The Do-It Yourself Syndrome

By Bryan Eisenberg
April 3rd, 2009

Patrick Sullivan Jr, describes himself as “a professional UI fixer constantly striving to make the cow more purple-er so the sneezers keep sneezin.” Some of you may remember Patrick’s name from our Always Be Testing book where we highlighted the success his company Jigsaw Health had with our conversion coaching service and Google Website Optimizer (in early beta). His story was also published in Inc Magazine and by Google as a case study. In just a few months, Jigsaw Health increased its conversions by 60%. By using Google Website Optimizer and making adjustments to Google AdWords™ campaigns, Jigsaw Health reduced the CPA from over $150 down to less than $40.
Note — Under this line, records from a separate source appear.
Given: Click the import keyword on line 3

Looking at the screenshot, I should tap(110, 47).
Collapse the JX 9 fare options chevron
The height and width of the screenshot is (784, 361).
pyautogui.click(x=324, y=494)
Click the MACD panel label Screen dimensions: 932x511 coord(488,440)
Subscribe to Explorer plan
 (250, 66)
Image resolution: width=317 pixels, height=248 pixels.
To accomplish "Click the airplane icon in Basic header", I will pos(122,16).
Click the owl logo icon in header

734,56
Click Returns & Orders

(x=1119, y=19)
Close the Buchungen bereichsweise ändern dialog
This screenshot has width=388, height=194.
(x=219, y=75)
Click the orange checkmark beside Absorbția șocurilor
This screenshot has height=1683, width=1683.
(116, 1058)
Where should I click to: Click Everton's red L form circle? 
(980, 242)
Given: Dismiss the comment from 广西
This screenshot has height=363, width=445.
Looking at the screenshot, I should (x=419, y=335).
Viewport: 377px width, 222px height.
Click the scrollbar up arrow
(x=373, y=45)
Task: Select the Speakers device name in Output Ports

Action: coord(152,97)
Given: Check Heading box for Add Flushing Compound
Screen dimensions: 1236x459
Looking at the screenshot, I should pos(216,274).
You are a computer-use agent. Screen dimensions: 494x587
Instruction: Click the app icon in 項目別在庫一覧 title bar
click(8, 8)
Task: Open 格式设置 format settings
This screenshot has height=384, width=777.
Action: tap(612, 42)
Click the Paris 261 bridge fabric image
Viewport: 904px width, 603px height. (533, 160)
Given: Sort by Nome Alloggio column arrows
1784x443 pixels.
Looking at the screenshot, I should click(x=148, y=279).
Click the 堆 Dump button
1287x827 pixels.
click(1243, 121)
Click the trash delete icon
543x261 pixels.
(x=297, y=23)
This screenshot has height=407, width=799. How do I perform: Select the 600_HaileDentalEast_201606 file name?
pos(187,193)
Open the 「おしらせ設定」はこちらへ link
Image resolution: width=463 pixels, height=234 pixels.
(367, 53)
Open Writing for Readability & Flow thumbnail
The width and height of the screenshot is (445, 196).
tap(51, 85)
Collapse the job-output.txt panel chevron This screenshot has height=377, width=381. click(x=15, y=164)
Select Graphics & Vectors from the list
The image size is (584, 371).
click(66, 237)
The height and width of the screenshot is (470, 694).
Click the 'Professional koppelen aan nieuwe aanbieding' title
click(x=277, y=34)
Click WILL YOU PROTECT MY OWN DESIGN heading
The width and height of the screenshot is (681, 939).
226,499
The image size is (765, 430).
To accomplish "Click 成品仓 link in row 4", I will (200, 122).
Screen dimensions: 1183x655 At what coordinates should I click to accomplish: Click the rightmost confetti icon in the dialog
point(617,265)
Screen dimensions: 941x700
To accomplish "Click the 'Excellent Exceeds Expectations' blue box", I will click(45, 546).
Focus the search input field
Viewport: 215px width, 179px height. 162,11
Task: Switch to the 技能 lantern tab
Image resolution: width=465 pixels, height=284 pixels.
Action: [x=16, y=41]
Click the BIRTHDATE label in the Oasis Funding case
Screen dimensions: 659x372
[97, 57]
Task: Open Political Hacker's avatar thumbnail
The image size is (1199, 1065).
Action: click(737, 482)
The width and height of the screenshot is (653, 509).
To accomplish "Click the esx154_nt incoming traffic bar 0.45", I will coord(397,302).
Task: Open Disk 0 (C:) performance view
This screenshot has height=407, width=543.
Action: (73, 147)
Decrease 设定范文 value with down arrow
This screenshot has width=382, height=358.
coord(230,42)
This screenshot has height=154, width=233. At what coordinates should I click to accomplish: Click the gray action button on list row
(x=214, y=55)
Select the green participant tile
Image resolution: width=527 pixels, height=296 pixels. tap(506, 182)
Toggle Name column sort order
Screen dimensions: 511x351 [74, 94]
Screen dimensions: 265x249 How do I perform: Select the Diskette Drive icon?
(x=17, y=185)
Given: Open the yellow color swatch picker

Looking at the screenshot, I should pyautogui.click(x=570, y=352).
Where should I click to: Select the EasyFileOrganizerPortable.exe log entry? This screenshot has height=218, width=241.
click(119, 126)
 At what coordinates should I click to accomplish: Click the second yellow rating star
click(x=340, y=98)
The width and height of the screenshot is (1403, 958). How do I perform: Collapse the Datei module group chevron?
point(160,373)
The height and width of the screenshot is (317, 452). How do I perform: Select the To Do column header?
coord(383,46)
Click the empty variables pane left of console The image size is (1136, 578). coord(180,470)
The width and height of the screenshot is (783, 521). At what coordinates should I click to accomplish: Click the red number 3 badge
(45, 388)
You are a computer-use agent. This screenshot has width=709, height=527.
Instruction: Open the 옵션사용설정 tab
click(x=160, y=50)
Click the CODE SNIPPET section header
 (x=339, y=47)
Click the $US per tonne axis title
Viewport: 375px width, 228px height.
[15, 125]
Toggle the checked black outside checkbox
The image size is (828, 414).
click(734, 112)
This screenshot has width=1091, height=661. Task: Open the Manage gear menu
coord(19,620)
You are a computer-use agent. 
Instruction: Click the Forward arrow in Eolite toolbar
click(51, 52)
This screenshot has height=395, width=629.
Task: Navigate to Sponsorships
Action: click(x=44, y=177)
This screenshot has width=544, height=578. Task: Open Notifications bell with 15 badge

Even with his over the top UI fixing skills, Patrick recognized the value of an outside opinion. He is a real advocate for our services. He was recently recommending OnTarget to a colleague and the person responded that before he started with OnTarget he wanted to “get with his programmer” and work out their own to do list of what needs to be fixed on the website. While he applauded the do-it-yourself initiative, Patrick explained the challenge with doing that in an email that he allowed me to share:

Speaking from my own personal experience, I think it would be unwise for you and your developer to make a list of “obvious changes” — uncoached — for several reasons:

1) Both of you are new to this.  You cannot underestimate experience.

2) You’re going to end up with a LONG, unprioritized wish list.  Been there, done that.  And it causes paralysis.

Again, experience after seeing the results of hundreds of tests and using that to list out first ONLY the low hanging fruit cannot be underestimated.  Again, each month that you see even the slightest improvement to conversion rate means that you’re seeing and increase to the top line.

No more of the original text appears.